Aquele que alcança o Conhecimento da Certeza está na posição mostrada no primeiro diagrama: o aspecto do Manifesto, no qual se relaciona com o mundo exterior através do universo, visto na cosmologia como a Alma Universal, até seus limites externos, onde é englobado pelo Espírito Universal. Aquele que alcança a Verdade da Certeza está no aspecto do Oculto, no qual se relaciona internamente do corpo ou forma através da alma até o centro mais íntimo. O movimento é através do contido (que existe entre a circunferência e o centro) até o Espírito ou Segredo (sirr), o centro da consciência que é o ponto de contato entre um indivíduo e o Princípio Divino.

A obtenção da doutrina é, portanto, um processo de aprendizagem centrífugo, para fora da forma humana individual; a obtenção do método é um processo de aprendizagem centrípeto que deve ser realmente experienciado para que o conhecimento adquirido através da doutrina possa iluminar. Através das práticas espirituais, obtém-se a contemplação concentrativa e, assim, descobre-se o Segredo microcósmico interior.

Ao incorporar esses dois diagramas em um, podemos descrever o Sufismo. A circunferência mais externa é como a Lei do Islã, a Shari'a. Toda a doutrina Sufi origina-se implícita e/ou explicitamente daqui. A necessidade da Lei Divina é frequentemente comparada à Arca de Noé, que se deve construir com tábuas e cavilhas. As tábuas são “conhecimentos” e as cavilhas são ações. Sem a Arca, afoga-se no dilúvio da materialidade, como o filho de Noé, que recusou a Lei trazida por seu pai.

 

Ao permanecer na circunferência do Sufismo, relaciona-se em uma direção externa através do mundo manifesto.
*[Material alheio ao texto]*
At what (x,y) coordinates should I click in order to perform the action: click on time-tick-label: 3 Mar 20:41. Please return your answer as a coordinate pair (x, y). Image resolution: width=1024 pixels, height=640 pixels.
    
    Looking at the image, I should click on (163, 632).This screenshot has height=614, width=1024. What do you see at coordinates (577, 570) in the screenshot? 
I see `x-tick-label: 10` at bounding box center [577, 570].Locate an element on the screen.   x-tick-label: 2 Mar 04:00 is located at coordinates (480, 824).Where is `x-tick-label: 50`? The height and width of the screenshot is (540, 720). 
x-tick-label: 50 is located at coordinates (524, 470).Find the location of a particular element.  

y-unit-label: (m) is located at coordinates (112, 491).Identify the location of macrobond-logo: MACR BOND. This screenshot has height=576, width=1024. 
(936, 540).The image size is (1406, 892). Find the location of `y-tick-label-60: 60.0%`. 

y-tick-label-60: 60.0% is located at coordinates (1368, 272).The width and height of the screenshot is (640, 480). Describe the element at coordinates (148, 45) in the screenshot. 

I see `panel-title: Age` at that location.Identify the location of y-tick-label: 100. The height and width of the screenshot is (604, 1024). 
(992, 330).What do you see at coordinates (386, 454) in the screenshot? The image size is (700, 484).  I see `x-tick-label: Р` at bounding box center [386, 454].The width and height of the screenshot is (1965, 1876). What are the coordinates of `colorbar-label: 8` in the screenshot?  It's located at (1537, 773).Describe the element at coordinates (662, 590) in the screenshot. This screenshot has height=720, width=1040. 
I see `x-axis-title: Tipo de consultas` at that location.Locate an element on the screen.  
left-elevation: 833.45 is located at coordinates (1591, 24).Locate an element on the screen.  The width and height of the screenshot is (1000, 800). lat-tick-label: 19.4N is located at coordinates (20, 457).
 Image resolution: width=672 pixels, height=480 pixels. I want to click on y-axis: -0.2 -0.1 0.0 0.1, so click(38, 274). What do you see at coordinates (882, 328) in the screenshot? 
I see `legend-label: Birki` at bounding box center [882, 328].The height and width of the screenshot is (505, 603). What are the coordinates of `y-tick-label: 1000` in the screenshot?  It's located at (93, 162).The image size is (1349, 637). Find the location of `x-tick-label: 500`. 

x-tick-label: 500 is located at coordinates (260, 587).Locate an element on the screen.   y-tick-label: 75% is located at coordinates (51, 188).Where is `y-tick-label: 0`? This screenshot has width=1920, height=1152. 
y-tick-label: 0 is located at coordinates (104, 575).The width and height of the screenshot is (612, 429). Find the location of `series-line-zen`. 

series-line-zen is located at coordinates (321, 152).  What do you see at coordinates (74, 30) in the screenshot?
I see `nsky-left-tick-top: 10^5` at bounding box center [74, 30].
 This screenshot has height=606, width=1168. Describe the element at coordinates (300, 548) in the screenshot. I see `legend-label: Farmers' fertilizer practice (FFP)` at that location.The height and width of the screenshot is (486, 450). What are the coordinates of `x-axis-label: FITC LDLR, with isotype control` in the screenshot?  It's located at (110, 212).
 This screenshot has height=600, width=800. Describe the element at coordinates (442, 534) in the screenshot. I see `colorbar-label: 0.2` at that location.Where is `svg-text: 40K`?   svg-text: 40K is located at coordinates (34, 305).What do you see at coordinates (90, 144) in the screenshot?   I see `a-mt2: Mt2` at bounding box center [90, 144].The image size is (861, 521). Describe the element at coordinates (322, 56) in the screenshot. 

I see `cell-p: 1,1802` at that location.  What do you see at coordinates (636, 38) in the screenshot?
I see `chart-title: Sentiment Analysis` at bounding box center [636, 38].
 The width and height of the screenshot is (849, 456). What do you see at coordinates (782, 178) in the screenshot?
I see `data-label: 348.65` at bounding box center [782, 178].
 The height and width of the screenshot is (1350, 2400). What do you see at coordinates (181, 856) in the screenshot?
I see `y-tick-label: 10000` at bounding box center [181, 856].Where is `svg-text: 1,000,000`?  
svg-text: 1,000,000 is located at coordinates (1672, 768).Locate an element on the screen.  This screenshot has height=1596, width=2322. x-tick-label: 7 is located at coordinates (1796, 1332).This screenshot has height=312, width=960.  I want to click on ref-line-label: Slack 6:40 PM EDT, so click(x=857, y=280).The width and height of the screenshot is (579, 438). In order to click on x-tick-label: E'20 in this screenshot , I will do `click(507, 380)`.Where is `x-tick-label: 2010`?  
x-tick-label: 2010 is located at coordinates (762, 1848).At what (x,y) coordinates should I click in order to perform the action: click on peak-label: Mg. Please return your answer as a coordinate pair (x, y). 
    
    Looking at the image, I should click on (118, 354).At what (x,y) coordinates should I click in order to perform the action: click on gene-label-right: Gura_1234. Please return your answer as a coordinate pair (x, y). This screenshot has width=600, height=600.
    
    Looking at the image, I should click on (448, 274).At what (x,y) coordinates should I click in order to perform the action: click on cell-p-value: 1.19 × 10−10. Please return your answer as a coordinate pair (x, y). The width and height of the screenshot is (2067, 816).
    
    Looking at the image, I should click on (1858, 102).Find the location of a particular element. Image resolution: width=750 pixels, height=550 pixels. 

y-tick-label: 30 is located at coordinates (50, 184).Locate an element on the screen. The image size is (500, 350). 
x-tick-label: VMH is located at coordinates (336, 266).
O movimento para dentro ocorre através dos métodos espirituais que levam ao centro, ao Segredo ou Espírito, que reside em um estado de potencialidade em todas as coisas. Através de um despertar para a consciência do significado interior das práticas e ritos religiosos, torna-se consciente daquilo que está oculto, pois o Espírito existe, estejamos ou não conscientes dele; se permanecermos inconscientes, ele permanece passivo e inativo, apenas uma alusão à potencialidade que contemos.

A doutrina e o método do Sufismo baseiam-se em dois conceitos. Originários do Alcorão, são os dois testemunhos pelos quais alguém se declara muçulmano:

La ilaha illa'Llah Não há divindade além de Deus Muhammad rasulu'Llah Muhammad é o Mensageiro de Deus

“Não há divindade além de Deus” e “Muhammad é o Mensageiro de Deus”. O primeiro expressa o conceito da Unidade do Ser, que aniquila toda multiplicidade, todas as entidades separadas. É ver, em certo sentido, o denominador comum em todas as multiplicidades de formas, ver a “unidade na multiplicidade” de flor, árvore e pássaro; ver que todos os círculos têm um centro, independentemente do tamanho. A realização desse conceito aniquila a multiplicidade, de modo que a unidade subsiste.

O segundo testemunho expressa o conceito do Protótipo Universal (mais frequentemente traduzido como Homem Universal). Através desse conceito, chega-se a ver a “multiplicidade na unidade”; a reconhecer o centro do círculo como uma unidade que contém todas as multiplicidades e acidentes possíveis no mundo material; a saber que a multiplicidade subsiste apenas porque a unidade interior subsiste.